## Action item:
Copy each line of the data that has "computer" in it.

(Pixel coordinate grounding data)
****************************************
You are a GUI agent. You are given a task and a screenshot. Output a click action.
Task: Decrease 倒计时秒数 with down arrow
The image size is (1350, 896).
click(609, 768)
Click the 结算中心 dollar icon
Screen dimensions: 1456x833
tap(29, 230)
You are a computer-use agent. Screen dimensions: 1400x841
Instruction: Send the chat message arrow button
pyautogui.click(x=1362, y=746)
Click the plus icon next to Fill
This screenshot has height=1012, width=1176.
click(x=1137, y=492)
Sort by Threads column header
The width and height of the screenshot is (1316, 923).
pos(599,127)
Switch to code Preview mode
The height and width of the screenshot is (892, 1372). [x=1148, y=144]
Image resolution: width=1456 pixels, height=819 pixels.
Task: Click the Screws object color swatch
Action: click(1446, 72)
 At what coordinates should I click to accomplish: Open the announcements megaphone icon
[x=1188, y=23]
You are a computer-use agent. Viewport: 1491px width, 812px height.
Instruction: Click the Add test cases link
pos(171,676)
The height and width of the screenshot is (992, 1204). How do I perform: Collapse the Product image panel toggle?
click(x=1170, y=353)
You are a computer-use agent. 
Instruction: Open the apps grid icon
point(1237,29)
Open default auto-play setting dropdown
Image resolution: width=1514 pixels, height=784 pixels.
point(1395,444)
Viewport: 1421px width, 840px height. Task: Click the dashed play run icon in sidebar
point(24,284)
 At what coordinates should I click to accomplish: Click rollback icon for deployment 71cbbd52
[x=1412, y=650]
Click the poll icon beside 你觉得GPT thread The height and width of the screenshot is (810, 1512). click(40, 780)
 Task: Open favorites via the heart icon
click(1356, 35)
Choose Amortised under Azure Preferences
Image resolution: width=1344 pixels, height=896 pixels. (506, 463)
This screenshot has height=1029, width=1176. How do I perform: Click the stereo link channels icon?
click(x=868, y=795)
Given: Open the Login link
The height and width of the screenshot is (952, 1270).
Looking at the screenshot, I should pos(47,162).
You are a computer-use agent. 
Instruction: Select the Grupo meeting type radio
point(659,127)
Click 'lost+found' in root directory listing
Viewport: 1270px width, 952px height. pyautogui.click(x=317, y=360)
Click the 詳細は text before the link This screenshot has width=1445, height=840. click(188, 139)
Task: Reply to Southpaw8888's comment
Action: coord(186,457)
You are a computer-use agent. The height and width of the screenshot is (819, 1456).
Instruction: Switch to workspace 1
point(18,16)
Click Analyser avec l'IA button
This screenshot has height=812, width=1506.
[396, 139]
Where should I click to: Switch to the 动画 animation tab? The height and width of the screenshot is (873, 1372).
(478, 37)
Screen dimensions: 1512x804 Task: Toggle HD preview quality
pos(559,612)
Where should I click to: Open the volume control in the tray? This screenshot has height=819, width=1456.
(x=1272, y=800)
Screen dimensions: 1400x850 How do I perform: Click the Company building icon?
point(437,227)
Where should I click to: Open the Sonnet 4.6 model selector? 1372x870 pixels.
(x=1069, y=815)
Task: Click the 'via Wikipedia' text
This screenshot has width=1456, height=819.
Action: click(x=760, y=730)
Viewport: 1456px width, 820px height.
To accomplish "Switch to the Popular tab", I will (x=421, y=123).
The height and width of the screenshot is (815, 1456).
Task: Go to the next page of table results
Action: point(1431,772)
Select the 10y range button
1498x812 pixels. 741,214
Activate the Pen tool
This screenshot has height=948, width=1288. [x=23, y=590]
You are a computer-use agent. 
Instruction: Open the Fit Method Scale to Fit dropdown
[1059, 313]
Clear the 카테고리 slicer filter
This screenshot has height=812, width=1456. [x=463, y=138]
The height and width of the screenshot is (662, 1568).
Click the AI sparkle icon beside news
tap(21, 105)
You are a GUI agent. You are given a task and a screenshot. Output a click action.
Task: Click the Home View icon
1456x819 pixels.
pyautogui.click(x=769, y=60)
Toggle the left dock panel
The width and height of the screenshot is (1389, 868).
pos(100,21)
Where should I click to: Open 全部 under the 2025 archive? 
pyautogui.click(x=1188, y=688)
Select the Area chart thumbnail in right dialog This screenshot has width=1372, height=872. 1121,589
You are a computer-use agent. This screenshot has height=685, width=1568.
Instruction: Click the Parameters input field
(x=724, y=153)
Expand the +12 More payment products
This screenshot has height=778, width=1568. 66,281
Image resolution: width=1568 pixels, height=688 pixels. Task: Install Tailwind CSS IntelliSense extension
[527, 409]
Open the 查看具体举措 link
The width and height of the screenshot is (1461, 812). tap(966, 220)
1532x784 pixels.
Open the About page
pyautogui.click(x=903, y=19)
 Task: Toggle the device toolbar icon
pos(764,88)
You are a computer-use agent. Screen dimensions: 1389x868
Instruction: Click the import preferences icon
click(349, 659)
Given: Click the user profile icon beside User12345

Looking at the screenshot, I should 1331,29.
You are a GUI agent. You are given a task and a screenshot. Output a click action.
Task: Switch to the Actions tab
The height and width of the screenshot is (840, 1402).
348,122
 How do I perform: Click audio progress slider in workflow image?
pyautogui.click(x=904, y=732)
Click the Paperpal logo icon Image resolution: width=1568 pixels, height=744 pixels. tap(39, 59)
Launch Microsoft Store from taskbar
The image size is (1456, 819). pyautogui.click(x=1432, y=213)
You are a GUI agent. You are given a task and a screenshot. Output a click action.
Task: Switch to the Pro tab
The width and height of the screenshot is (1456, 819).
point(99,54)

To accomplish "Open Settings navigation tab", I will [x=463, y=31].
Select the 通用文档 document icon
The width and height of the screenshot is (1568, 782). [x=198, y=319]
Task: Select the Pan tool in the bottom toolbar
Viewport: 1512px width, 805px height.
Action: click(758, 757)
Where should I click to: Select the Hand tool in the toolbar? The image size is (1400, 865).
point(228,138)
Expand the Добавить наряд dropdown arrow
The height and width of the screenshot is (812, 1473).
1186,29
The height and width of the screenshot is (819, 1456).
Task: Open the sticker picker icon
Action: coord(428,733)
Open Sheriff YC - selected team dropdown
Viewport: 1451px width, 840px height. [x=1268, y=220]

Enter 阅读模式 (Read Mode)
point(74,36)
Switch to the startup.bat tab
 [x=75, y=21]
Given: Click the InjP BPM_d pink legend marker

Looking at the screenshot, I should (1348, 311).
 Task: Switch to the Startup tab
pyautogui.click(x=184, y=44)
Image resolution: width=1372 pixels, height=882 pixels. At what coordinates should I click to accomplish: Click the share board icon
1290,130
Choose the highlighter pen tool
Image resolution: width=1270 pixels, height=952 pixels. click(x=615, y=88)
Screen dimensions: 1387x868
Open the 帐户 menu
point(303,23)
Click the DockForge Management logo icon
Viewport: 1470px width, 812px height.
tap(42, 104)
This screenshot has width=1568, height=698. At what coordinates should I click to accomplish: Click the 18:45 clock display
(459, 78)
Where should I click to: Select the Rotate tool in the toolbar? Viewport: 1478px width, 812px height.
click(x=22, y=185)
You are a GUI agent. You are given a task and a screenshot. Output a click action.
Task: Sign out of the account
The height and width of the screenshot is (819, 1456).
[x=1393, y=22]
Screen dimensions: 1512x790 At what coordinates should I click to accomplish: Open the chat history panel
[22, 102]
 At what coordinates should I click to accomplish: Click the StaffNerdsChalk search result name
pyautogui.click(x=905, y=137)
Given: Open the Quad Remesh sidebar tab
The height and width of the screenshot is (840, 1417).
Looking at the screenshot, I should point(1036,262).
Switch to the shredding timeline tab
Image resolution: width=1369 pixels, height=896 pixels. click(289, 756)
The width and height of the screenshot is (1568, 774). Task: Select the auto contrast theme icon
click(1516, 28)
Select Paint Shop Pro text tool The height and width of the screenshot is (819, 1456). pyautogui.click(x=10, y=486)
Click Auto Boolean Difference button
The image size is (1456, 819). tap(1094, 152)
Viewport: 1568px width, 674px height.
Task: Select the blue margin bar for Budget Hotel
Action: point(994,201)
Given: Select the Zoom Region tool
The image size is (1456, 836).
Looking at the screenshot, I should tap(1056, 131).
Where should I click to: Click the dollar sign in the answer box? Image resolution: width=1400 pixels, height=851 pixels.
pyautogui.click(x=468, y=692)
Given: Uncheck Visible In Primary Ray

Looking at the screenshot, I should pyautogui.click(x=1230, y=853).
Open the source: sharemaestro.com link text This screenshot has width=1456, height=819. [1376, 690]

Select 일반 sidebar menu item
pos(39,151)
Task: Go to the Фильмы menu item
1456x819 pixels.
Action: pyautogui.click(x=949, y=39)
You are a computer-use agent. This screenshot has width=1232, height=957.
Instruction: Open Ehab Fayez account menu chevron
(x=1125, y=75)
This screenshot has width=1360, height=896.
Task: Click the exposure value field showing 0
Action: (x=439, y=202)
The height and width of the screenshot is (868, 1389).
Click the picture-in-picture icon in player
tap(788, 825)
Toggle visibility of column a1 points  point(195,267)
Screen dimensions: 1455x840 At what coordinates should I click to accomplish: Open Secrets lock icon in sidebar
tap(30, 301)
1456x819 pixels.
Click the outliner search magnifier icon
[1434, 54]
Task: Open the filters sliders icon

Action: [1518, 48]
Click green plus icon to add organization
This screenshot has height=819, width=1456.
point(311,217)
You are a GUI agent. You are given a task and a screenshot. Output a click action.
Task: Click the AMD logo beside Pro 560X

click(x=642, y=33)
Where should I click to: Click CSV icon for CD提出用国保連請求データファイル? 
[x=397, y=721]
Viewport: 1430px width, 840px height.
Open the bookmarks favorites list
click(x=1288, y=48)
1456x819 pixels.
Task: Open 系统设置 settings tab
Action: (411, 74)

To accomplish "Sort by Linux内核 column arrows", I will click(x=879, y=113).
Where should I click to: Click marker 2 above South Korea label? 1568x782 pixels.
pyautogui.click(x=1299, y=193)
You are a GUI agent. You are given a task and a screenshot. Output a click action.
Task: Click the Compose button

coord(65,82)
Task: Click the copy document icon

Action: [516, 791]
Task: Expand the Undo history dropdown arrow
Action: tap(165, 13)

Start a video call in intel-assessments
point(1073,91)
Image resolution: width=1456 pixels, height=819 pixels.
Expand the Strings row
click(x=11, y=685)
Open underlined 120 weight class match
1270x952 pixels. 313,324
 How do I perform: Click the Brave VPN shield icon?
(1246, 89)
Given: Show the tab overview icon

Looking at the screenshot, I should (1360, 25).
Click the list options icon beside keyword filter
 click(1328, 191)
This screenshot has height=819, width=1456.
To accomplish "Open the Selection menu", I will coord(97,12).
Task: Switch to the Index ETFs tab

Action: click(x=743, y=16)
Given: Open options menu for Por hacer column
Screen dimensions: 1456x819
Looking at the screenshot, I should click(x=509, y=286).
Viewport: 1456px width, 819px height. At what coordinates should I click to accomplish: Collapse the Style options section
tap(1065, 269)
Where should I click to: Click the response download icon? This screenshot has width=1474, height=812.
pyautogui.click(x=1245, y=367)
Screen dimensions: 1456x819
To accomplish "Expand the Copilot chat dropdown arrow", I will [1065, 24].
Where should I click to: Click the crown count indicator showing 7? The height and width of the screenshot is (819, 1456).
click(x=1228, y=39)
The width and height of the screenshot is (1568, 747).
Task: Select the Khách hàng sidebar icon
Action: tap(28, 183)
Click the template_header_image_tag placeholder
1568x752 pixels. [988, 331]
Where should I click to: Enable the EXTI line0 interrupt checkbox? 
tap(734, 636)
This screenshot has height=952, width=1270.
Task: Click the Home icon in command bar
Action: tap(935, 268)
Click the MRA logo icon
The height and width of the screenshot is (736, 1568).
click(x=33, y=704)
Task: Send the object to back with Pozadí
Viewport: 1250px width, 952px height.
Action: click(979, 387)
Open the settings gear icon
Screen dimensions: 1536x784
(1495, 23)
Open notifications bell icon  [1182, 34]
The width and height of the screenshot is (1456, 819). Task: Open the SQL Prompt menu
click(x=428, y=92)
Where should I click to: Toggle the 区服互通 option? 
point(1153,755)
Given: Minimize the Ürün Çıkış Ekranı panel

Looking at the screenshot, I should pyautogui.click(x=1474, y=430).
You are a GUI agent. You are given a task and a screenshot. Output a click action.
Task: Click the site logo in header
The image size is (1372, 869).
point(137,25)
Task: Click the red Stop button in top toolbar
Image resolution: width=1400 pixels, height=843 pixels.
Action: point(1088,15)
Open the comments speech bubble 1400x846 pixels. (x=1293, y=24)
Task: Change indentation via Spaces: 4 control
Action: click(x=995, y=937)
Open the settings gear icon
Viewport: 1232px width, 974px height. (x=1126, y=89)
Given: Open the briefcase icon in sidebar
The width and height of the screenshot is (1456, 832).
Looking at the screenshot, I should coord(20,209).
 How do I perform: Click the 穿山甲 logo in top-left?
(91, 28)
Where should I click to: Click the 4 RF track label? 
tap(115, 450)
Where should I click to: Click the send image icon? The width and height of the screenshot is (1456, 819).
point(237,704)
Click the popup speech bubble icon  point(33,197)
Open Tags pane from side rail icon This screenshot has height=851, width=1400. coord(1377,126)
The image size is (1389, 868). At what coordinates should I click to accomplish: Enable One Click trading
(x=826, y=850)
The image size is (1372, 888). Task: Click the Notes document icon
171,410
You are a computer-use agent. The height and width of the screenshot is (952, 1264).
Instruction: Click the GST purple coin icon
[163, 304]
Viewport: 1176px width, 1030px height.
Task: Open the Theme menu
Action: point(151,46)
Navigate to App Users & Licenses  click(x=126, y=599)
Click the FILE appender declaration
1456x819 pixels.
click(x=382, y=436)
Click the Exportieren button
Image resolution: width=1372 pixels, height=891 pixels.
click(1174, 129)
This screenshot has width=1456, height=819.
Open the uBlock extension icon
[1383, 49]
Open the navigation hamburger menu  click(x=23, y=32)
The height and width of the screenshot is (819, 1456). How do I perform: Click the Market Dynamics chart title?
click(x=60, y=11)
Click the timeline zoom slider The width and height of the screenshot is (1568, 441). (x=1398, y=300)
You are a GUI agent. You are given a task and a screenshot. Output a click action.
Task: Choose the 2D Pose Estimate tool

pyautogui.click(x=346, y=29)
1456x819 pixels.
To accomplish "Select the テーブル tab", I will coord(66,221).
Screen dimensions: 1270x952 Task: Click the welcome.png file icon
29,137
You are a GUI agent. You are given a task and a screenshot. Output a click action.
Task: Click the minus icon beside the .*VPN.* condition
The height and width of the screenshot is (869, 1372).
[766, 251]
****************************************
## Finished exercise:
You are a computer-use agent. Screen dimensions: 1400x841
You are a computer-use agent. Viewport: 1491px width, 812px height.
You are a computer-use agent. 
You are a computer-use agent. 
You are a computer-use agent. The height and width of the screenshot is (819, 1456).
You are a computer-use agent. 
You are a computer-use agent. This screenshot has height=685, width=1568.
You are a computer-use agent. Screen dimensions: 1389x868
You are a computer-use agent. This screenshot has width=1232, height=957.
You are a computer-use agent. The height and width of the screenshot is (952, 1264).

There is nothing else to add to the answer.